En La invención de Hugo Cabret, el protagonista sueña que un tren descarrila, arrasando todo a su paso en una multitudinaria estación de París de principios de los años 30. El funcionamiento maquínico de la vida metropolitana, la experiencia continua de imágenes-movimiento, se espeja en una de sus producciones, la que a su vez actúa como forma de resistencia: el cine. Pero no es la única: en la estación aún se baila el tango, se toma café sin los apuros del tiempo productivo y alguien todavía repara juguetes viejos. Incluso, hay tiempo para el amor y la lectura de volúmenes memorables sobre bandidos que roban para los pobres, y donde germinan también escritores y magos. La multitud y la técnica interactúan como piezas fundamentales del engranaje fílmico, una es impensada sin la otra y ambas motorizan las posibilidades de salvación: sin un público ávido, no hay film que rescatar o mostrar, pero sin técnica no hay posibilidad alguna de interrumpir ese tiempo tan creador como destructor. El film de Scorsese mira el origen-pasado para lanzarlo al futuro, escarba sobre los escombros para encontrar en ellos fragmentos de una experiencia surgida con la modernidad pero que a la vez, como Chaplin y el mismo Hugo, que se cuelgan de los relojes, intenta detenerla.
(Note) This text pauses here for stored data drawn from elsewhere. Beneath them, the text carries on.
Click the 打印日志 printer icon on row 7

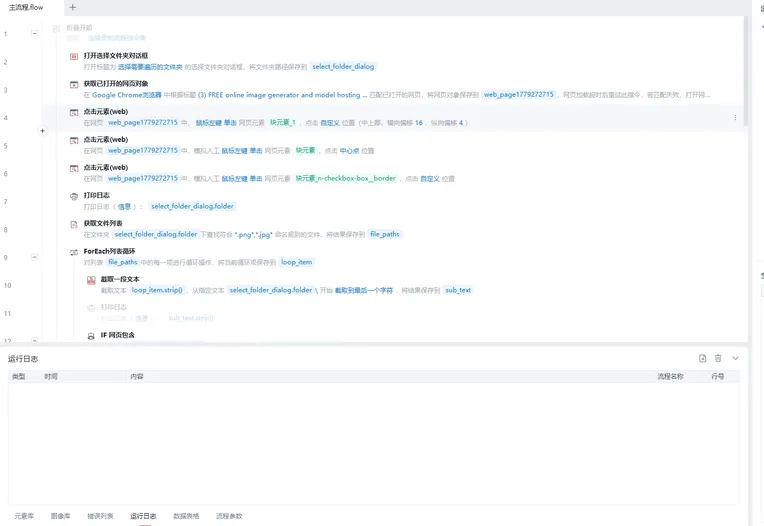[x=74, y=196]
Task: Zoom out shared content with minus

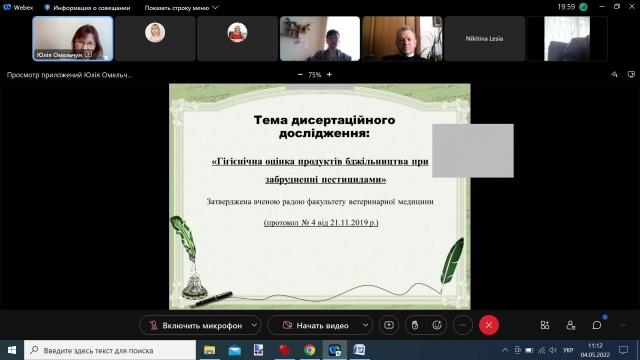Action: tap(300, 75)
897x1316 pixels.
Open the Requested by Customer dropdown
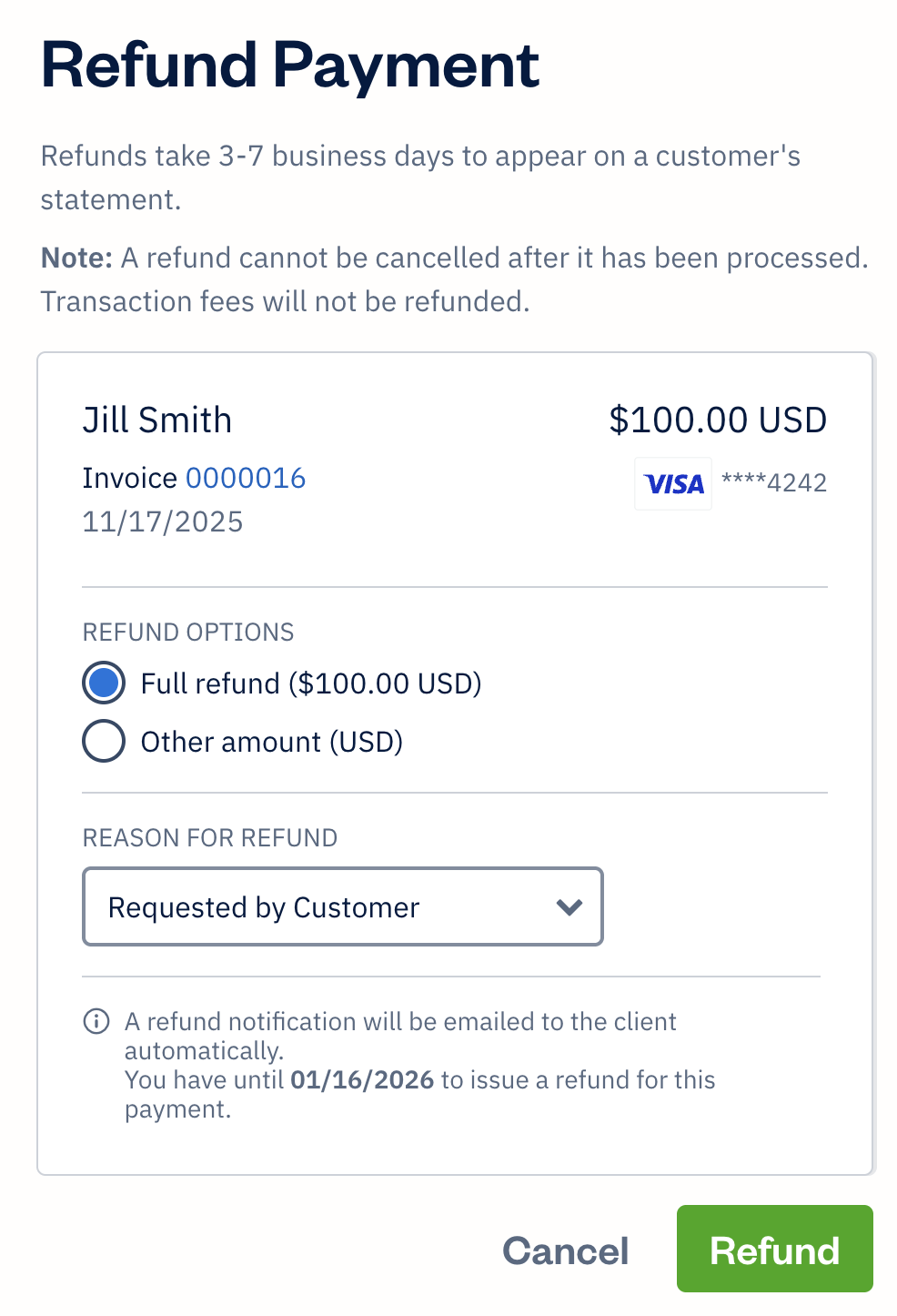pyautogui.click(x=342, y=906)
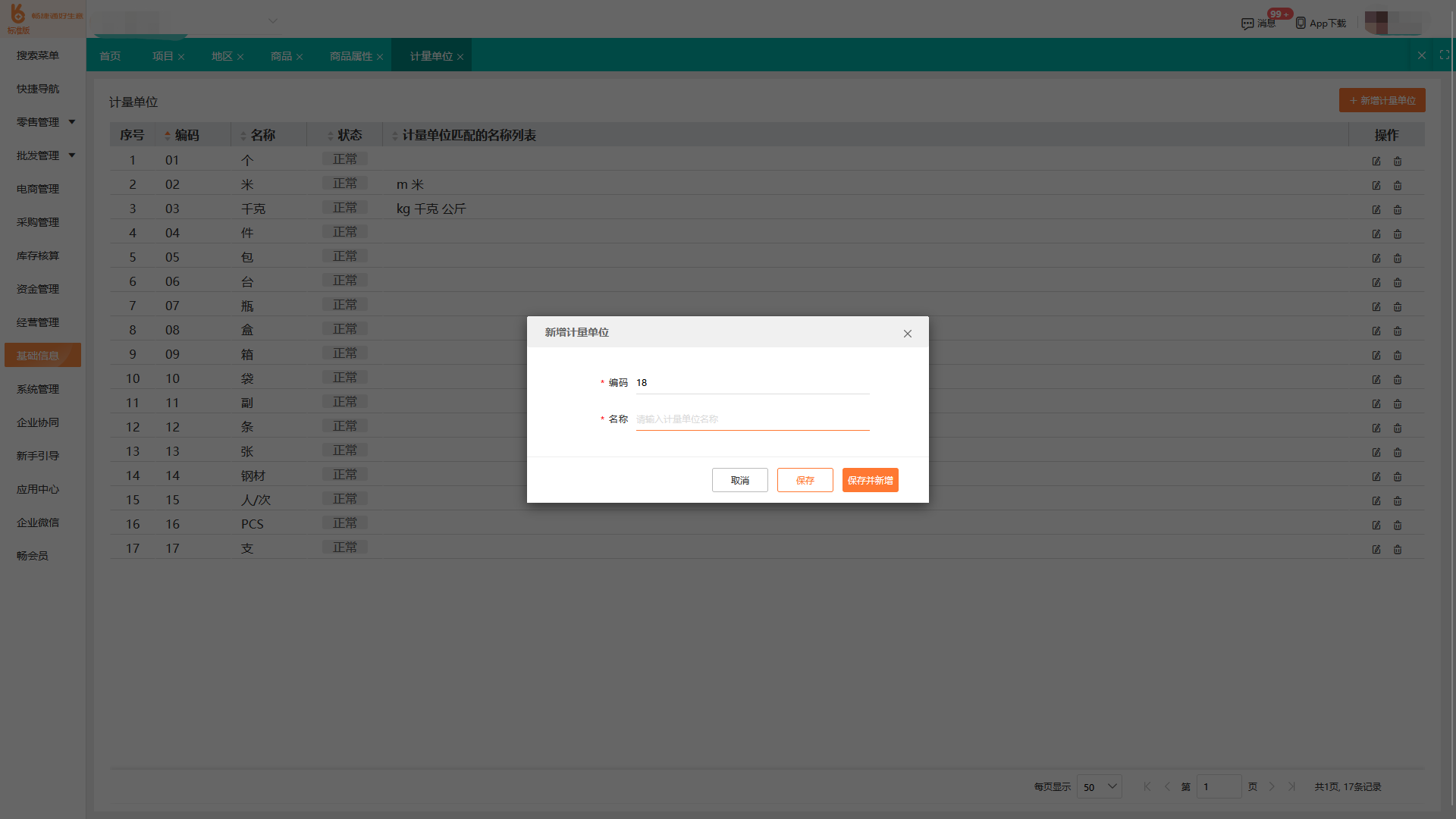Click 保存并新增 button in dialog

[x=869, y=480]
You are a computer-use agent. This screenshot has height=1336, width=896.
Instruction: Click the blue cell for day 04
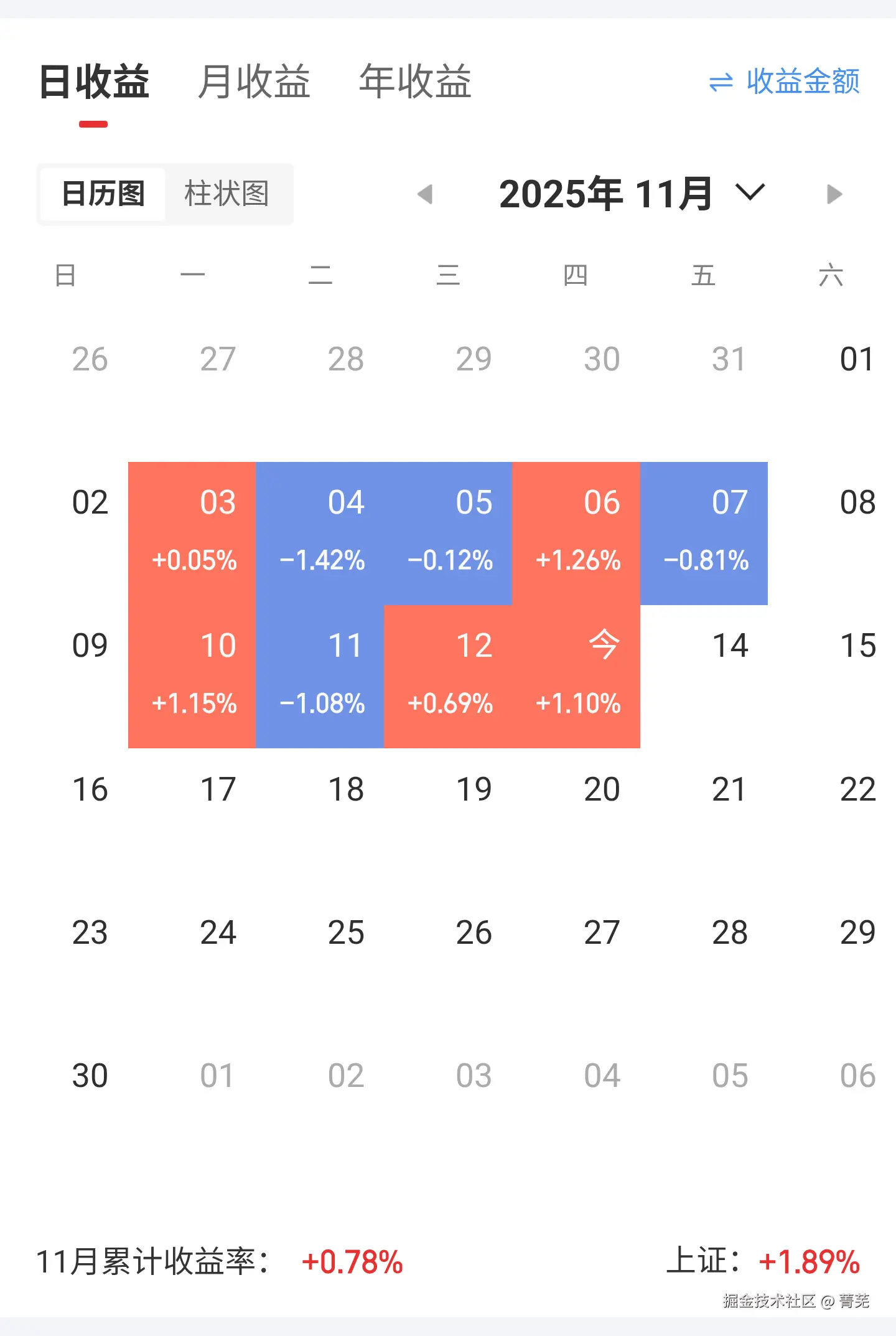(x=320, y=533)
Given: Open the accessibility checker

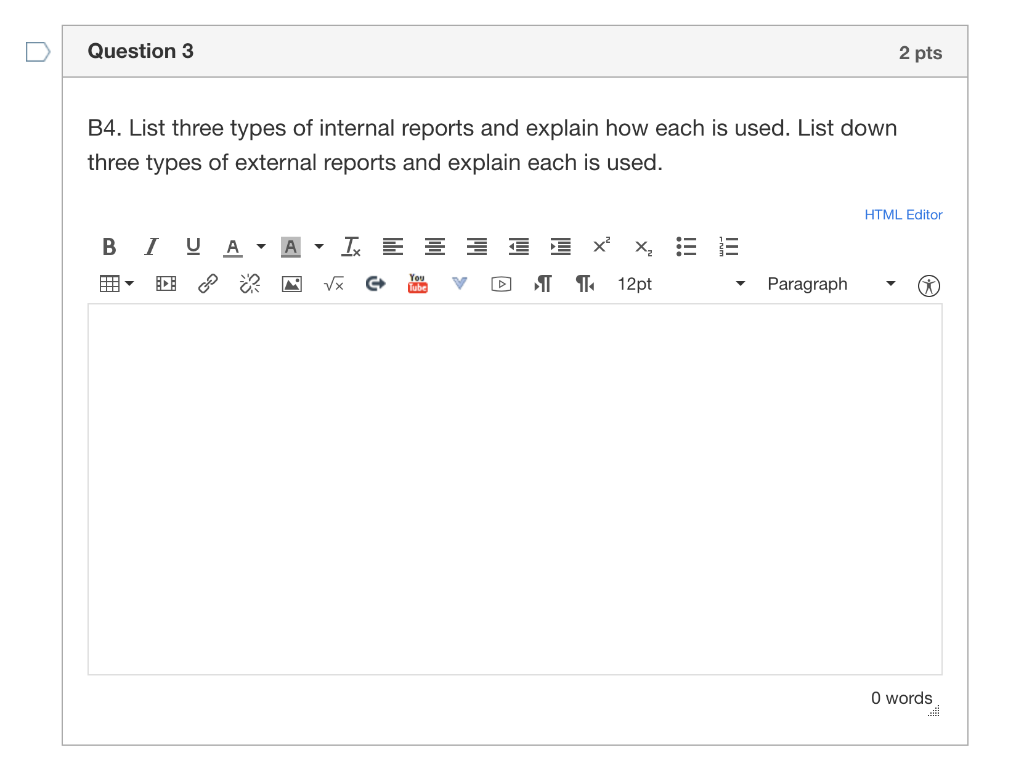Looking at the screenshot, I should (x=929, y=285).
La Gran Guerra hizo lo suyo, cambió paradigmas y formas de expresión y generó a la vez ese tiempo del medio, de intercepción de dos catástrofes, donde surgieron manifestaciones artísticas que de alguna forma preanunciaban los siniestros años por venir. A fines de los 20 todavía fulgura la utopía del maquinismo como instancia liberadora del hombre y sobre todo, de sus circunstancias metropolitanas. Para los años venideros quedaría el desencanto y el horror frente a una razón que se instrumentaliza al grado de convertir en variable poco redituable todo lo que encuentra a su paso. Sobre todo, si eso que encuentra a su paso son hombres comunes que tienen el cuerpo y el alma configurados como artefactos-mercancías siempre listos para el consumo y el descarte. Como en la estación Once, como en Cromagnón, como en tantas catástrofes metropolitanas tan evitables como predecibles.